“明るい未来”を拓くために
永らく低迷していた景気も、ようやく基幹産業を中心に回復しはじめ、株価も上昇してきている。
とはいえ、食品業界は、漬物、豆腐など、住民に親しまれてきた業界がまだ不況の中にあり、昨年は各地での倒産が相次ぎ、本年もまだ厳しさは続いている。
昨年、豆腐の四天王といわれた関東の大手老舗が民事再生法の適用を申請するなど、中小企業は“近代化”への反省が必要だという声も上がっているほどだ。
昭和42年に近促法が適用された当時の豆腐業界は全国に4万5454軒の業者があった。それが現在は1万3452軒に減った。 約70%の3万軒が姿を消したことになる。
この業界は法人組織率が10%を切っており、僅か1300軒ぐらいが有限会社、株式会社で、後の90%は個人営業である。
“近代化”の旗のもとに、農水省が大ナタをふるった結果だが、まだ変革の“途中”にある。
“失われた10年”といわれる平成不況のあとも、まだ系列化などの波は続いている。 それでも、豆腐業界は“豆腐資機材展”などを続ける力をもっている。
一方、漬物業界は、既に独自の展示会を業界として全国規模で行う力もなく、売上総数も“半減”したのではないかという観測もされている状況だ。
そこまで減っているとは思いたくないが、量販店を販売の主力としてきた業者の苦境は好転の兆しはない。
その点では豆腐も同様だが、生き残り、勝ち残るためには、時代の変化に合わせた新しい販路開拓が求められる。
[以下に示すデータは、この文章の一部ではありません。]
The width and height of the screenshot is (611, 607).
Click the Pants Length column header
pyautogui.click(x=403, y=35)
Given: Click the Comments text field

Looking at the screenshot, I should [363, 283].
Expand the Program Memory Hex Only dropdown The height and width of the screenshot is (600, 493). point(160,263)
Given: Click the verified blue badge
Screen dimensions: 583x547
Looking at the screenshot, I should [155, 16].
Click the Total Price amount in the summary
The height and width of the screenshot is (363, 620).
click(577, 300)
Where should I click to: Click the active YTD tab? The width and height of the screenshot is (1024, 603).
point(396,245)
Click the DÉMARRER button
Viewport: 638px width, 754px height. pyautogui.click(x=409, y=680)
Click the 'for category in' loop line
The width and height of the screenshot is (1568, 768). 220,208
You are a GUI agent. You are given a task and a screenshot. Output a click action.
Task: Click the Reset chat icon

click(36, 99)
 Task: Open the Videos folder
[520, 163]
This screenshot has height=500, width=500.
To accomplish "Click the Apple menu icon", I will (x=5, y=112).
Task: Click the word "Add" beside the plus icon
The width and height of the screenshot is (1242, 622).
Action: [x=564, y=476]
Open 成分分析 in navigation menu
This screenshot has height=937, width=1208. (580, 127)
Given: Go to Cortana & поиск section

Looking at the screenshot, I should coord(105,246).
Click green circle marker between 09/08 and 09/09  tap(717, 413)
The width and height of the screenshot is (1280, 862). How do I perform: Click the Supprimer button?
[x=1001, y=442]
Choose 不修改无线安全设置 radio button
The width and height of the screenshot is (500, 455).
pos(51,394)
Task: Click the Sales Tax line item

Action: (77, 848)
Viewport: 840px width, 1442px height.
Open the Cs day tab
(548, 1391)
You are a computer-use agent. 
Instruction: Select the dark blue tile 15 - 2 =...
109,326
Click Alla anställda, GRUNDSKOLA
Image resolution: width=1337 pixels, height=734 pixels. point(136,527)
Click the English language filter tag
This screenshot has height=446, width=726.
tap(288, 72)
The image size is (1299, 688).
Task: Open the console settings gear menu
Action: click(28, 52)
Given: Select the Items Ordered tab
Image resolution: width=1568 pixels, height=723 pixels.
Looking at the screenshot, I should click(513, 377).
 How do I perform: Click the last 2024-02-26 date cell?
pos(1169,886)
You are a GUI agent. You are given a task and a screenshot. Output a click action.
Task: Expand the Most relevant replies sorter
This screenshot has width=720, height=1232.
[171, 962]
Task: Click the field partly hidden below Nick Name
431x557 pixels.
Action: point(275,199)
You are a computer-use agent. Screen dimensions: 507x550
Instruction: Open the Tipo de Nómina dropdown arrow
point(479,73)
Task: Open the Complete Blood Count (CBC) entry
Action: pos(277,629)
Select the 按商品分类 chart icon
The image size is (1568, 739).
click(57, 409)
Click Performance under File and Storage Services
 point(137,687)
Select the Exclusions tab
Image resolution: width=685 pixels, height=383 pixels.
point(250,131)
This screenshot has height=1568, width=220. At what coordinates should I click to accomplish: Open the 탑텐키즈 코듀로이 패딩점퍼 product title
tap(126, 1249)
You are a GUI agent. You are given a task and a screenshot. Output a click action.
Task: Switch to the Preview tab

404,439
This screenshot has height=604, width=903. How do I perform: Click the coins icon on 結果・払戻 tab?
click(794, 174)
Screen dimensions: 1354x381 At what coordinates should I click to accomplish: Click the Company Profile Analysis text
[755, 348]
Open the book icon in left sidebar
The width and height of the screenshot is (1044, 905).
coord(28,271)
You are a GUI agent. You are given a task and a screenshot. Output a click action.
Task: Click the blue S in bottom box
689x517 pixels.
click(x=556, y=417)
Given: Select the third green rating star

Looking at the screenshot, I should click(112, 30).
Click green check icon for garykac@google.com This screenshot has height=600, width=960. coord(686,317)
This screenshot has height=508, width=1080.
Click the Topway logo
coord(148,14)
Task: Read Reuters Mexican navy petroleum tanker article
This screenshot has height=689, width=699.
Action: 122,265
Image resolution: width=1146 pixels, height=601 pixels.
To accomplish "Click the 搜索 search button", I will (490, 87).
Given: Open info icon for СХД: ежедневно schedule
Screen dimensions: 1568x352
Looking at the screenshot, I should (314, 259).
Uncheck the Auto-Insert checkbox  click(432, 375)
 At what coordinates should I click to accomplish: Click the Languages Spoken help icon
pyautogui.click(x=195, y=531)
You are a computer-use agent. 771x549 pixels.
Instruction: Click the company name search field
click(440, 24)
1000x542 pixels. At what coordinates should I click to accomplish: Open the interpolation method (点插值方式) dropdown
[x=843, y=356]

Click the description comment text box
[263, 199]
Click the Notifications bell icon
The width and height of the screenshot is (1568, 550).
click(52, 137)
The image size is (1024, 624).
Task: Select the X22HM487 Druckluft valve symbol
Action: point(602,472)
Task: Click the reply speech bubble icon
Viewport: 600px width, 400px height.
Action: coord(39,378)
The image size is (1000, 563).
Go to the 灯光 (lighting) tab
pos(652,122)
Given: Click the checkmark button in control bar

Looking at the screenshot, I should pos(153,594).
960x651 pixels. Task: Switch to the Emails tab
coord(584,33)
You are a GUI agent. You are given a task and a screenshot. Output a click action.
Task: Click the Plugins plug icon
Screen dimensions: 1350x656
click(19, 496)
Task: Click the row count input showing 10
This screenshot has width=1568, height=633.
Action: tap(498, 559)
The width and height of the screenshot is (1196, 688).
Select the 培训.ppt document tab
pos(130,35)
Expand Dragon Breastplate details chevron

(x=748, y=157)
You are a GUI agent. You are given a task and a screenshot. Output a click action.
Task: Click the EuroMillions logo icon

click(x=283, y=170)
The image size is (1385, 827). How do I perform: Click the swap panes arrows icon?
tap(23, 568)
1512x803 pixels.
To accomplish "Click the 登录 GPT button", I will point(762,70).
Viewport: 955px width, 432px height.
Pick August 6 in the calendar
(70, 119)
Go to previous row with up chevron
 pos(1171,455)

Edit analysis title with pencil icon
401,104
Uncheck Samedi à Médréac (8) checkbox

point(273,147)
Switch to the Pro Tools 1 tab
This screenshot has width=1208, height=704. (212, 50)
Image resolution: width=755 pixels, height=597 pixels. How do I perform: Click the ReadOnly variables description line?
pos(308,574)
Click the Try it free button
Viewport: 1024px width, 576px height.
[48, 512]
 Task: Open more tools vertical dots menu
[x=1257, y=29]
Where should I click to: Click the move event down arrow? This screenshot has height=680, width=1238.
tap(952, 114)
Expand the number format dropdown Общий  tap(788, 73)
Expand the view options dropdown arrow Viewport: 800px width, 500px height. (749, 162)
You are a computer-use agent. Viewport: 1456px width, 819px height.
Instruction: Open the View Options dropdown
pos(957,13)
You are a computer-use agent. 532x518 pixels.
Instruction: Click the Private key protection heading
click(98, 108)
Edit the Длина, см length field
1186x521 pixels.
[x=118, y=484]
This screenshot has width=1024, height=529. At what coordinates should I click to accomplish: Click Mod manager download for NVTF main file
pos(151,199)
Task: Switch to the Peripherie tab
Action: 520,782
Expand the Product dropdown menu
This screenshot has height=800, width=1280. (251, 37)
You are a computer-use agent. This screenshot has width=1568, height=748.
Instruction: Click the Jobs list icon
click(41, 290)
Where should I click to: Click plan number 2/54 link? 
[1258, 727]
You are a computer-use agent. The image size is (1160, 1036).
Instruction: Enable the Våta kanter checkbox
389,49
「ピンチはチャンス」という言葉がある。 どの業界、企業でもそうだが、常に時代の流れを読み切って、その流れを捉えた販売方法を手に入れたところが業績を上げる。
どうしても売れないという商品はほとんどないはずだ。 売るための努力、売るためのアイデアがありさえすれば、“明るい未来”は拓ける。その“お手伝い”をしたい。